-- Provided material follows --

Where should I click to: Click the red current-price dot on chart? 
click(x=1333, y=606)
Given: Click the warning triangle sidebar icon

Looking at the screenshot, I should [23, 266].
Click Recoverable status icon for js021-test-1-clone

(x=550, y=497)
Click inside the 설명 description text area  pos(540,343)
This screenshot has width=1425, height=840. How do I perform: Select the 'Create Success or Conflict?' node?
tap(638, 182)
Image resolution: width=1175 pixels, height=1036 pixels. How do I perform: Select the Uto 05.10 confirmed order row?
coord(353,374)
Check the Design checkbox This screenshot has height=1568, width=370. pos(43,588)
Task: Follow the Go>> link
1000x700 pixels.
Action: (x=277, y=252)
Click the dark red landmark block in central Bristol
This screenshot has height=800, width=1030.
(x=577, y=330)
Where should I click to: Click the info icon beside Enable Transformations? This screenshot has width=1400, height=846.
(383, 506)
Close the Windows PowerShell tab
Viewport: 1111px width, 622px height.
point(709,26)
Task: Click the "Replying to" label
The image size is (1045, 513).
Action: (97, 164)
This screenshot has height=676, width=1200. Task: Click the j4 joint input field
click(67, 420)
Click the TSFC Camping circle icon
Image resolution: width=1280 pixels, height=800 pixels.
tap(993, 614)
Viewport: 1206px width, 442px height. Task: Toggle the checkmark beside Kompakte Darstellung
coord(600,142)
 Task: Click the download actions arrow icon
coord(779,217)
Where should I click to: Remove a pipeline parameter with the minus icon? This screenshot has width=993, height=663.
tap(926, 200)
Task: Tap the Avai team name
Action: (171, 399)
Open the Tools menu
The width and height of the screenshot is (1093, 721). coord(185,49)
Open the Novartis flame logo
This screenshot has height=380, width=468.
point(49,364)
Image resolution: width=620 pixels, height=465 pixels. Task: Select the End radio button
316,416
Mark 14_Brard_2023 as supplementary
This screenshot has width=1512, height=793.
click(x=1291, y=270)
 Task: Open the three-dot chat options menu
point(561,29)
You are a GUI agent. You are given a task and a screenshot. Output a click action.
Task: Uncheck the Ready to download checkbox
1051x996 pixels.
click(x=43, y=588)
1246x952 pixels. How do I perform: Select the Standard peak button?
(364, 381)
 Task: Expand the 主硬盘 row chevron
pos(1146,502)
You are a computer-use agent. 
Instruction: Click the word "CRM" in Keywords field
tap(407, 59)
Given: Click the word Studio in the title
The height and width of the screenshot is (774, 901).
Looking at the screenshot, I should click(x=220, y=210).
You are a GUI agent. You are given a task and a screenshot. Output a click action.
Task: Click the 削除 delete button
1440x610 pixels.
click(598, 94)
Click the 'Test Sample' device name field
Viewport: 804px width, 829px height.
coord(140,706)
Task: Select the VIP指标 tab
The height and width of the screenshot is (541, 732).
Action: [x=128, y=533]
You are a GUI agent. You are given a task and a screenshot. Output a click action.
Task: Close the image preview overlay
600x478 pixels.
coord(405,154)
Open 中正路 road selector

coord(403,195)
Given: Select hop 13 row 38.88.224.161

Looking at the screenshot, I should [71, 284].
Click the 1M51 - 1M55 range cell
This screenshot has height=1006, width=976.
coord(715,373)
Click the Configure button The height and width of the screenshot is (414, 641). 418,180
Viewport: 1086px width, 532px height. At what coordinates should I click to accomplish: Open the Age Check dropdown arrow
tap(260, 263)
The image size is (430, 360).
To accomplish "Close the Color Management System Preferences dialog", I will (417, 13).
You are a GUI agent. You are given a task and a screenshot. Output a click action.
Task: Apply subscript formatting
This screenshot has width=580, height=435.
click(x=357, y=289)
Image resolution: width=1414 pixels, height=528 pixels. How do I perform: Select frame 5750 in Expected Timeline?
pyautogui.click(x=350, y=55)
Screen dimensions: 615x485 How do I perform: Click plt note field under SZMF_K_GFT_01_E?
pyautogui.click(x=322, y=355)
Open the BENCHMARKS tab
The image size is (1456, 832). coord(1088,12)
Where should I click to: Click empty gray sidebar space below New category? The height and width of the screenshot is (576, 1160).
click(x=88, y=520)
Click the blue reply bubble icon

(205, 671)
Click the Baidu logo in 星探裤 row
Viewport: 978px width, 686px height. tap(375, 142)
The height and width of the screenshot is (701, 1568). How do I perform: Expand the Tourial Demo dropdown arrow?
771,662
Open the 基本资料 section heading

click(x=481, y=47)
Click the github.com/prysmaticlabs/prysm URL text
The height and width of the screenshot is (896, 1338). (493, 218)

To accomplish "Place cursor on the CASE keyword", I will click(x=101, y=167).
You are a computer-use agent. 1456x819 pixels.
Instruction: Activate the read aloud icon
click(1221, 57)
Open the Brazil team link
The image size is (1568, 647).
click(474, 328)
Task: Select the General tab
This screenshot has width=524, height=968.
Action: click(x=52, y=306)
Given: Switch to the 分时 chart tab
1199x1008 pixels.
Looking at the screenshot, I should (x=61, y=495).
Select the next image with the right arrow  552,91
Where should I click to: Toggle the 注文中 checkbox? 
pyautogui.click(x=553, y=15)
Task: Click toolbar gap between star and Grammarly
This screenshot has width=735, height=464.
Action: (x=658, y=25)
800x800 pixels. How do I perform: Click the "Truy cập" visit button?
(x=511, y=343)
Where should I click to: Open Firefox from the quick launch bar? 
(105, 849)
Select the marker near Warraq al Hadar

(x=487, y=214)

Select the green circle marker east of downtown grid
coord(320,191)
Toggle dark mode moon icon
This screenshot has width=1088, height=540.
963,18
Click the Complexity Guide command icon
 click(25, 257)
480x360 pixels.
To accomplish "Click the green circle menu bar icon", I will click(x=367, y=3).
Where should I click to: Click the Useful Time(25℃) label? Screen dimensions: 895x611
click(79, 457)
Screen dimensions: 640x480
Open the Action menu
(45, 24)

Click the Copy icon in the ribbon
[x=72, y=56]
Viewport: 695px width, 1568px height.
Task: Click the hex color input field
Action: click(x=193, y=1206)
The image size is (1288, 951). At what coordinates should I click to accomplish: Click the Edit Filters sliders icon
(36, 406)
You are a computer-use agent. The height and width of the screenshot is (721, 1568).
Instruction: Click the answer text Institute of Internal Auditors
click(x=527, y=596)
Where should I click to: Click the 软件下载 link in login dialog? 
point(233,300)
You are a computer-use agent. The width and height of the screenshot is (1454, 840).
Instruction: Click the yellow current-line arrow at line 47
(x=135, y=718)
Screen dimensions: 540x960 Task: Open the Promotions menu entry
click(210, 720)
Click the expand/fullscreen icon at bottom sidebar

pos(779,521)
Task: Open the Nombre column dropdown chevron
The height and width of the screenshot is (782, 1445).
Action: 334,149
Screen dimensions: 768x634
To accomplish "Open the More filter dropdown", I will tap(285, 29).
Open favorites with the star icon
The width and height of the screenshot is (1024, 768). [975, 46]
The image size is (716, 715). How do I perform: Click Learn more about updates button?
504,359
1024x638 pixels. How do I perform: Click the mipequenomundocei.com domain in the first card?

-- Provided material concluded --

Give all the records above again, wording unchanged.

Where should I click to: Click the red current-price dot on chart? 
click(x=1333, y=606)
Given: Click the warning triangle sidebar icon

Looking at the screenshot, I should [23, 266].
Click Recoverable status icon for js021-test-1-clone

(x=550, y=497)
Click inside the 설명 description text area  pos(540,343)
This screenshot has width=1425, height=840. How do I perform: Select the 'Create Success or Conflict?' node?
tap(638, 182)
Image resolution: width=1175 pixels, height=1036 pixels. How do I perform: Select the Uto 05.10 confirmed order row?
coord(353,374)
Check the Design checkbox This screenshot has height=1568, width=370. pos(43,588)
Task: Follow the Go>> link
1000x700 pixels.
Action: (x=277, y=252)
Click the dark red landmark block in central Bristol
This screenshot has height=800, width=1030.
(x=577, y=330)
Where should I click to: Click the info icon beside Enable Transformations? This screenshot has width=1400, height=846.
(383, 506)
Close the Windows PowerShell tab
Viewport: 1111px width, 622px height.
point(709,26)
Task: Click the "Replying to" label
The image size is (1045, 513).
Action: (97, 164)
This screenshot has height=676, width=1200. Task: Click the j4 joint input field
click(67, 420)
Click the TSFC Camping circle icon
Image resolution: width=1280 pixels, height=800 pixels.
tap(993, 614)
Viewport: 1206px width, 442px height. Task: Toggle the checkmark beside Kompakte Darstellung
coord(600,142)
 Task: Click the download actions arrow icon
coord(779,217)
Where should I click to: Remove a pipeline parameter with the minus icon? This screenshot has width=993, height=663.
tap(926, 200)
Task: Tap the Avai team name
Action: (171, 399)
Open the Tools menu
The width and height of the screenshot is (1093, 721). coord(185,49)
Open the Novartis flame logo
This screenshot has height=380, width=468.
point(49,364)
Image resolution: width=620 pixels, height=465 pixels. Task: Select the End radio button
316,416
Mark 14_Brard_2023 as supplementary
This screenshot has width=1512, height=793.
click(x=1291, y=270)
 Task: Open the three-dot chat options menu
point(561,29)
You are a GUI agent. You are given a task and a screenshot. Output a click action.
Task: Uncheck the Ready to download checkbox
1051x996 pixels.
click(x=43, y=588)
1246x952 pixels. How do I perform: Select the Standard peak button?
(364, 381)
 Task: Expand the 主硬盘 row chevron
pos(1146,502)
You are a computer-use agent. 
Instruction: Click the word "CRM" in Keywords field
tap(407, 59)
Given: Click the word Studio in the title
The height and width of the screenshot is (774, 901).
Looking at the screenshot, I should click(x=220, y=210).
You are a GUI agent. You are given a task and a screenshot. Output a click action.
Task: Click the 削除 delete button
1440x610 pixels.
click(598, 94)
Click the 'Test Sample' device name field
Viewport: 804px width, 829px height.
coord(140,706)
Task: Select the VIP指标 tab
The height and width of the screenshot is (541, 732).
Action: [x=128, y=533]
You are a GUI agent. You are given a task and a screenshot. Output a click action.
Task: Close the image preview overlay
600x478 pixels.
coord(405,154)
Open 中正路 road selector

coord(403,195)
Given: Select hop 13 row 38.88.224.161

Looking at the screenshot, I should [71, 284].
Click the 1M51 - 1M55 range cell
This screenshot has height=1006, width=976.
coord(715,373)
Click the Configure button The height and width of the screenshot is (414, 641). 418,180
Viewport: 1086px width, 532px height. At what coordinates should I click to accomplish: Open the Age Check dropdown arrow
tap(260, 263)
The image size is (430, 360).
To accomplish "Close the Color Management System Preferences dialog", I will (417, 13).
You are a GUI agent. You are given a task and a screenshot. Output a click action.
Task: Apply subscript formatting
This screenshot has width=580, height=435.
click(x=357, y=289)
Image resolution: width=1414 pixels, height=528 pixels. How do I perform: Select frame 5750 in Expected Timeline?
pyautogui.click(x=350, y=55)
Screen dimensions: 615x485 How do I perform: Click plt note field under SZMF_K_GFT_01_E?
pyautogui.click(x=322, y=355)
Open the BENCHMARKS tab
The image size is (1456, 832). coord(1088,12)
Where should I click to: Click empty gray sidebar space below New category? The height and width of the screenshot is (576, 1160).
click(x=88, y=520)
Click the blue reply bubble icon

(205, 671)
Click the Baidu logo in 星探裤 row
Viewport: 978px width, 686px height. tap(375, 142)
The height and width of the screenshot is (701, 1568). How do I perform: Expand the Tourial Demo dropdown arrow?
771,662
Open the 基本资料 section heading

click(x=481, y=47)
Click the github.com/prysmaticlabs/prysm URL text
The height and width of the screenshot is (896, 1338). (493, 218)

To accomplish "Place cursor on the CASE keyword", I will click(x=101, y=167).
You are a computer-use agent. 1456x819 pixels.
Instruction: Activate the read aloud icon
click(1221, 57)
Open the Brazil team link
The image size is (1568, 647).
click(474, 328)
Task: Select the General tab
This screenshot has width=524, height=968.
Action: click(x=52, y=306)
Given: Switch to the 分时 chart tab
1199x1008 pixels.
Looking at the screenshot, I should (x=61, y=495).
Select the next image with the right arrow  552,91
Where should I click to: Toggle the 注文中 checkbox? 
pyautogui.click(x=553, y=15)
Task: Click toolbar gap between star and Grammarly
This screenshot has width=735, height=464.
Action: (x=658, y=25)
800x800 pixels. How do I perform: Click the "Truy cập" visit button?
(x=511, y=343)
Where should I click to: Open Firefox from the quick launch bar? 
(105, 849)
Select the marker near Warraq al Hadar

(x=487, y=214)

Select the green circle marker east of downtown grid
coord(320,191)
Toggle dark mode moon icon
This screenshot has width=1088, height=540.
963,18
Click the Complexity Guide command icon
 click(25, 257)
480x360 pixels.
To accomplish "Click the green circle menu bar icon", I will click(x=367, y=3).
Where should I click to: Click the Useful Time(25℃) label? Screen dimensions: 895x611
click(79, 457)
Screen dimensions: 640x480
Open the Action menu
(45, 24)

Click the Copy icon in the ribbon
[x=72, y=56]
Viewport: 695px width, 1568px height.
Task: Click the hex color input field
Action: click(x=193, y=1206)
The image size is (1288, 951). At what coordinates should I click to accomplish: Click the Edit Filters sliders icon
(36, 406)
You are a computer-use agent. The height and width of the screenshot is (721, 1568).
Instruction: Click the answer text Institute of Internal Auditors
click(x=527, y=596)
Where should I click to: Click the 软件下载 link in login dialog? 
point(233,300)
You are a computer-use agent. The width and height of the screenshot is (1454, 840).
Instruction: Click the yellow current-line arrow at line 47
(x=135, y=718)
Screen dimensions: 540x960 Task: Open the Promotions menu entry
click(210, 720)
Click the expand/fullscreen icon at bottom sidebar

pos(779,521)
Task: Open the Nombre column dropdown chevron
The height and width of the screenshot is (782, 1445).
Action: 334,149
Screen dimensions: 768x634
To accomplish "Open the More filter dropdown", I will tap(285, 29).
Open favorites with the star icon
The width and height of the screenshot is (1024, 768). [975, 46]
The image size is (716, 715). How do I perform: Click Learn more about updates button?
504,359
1024x638 pixels. How do I perform: Click the mipequenomundocei.com domain in the first card?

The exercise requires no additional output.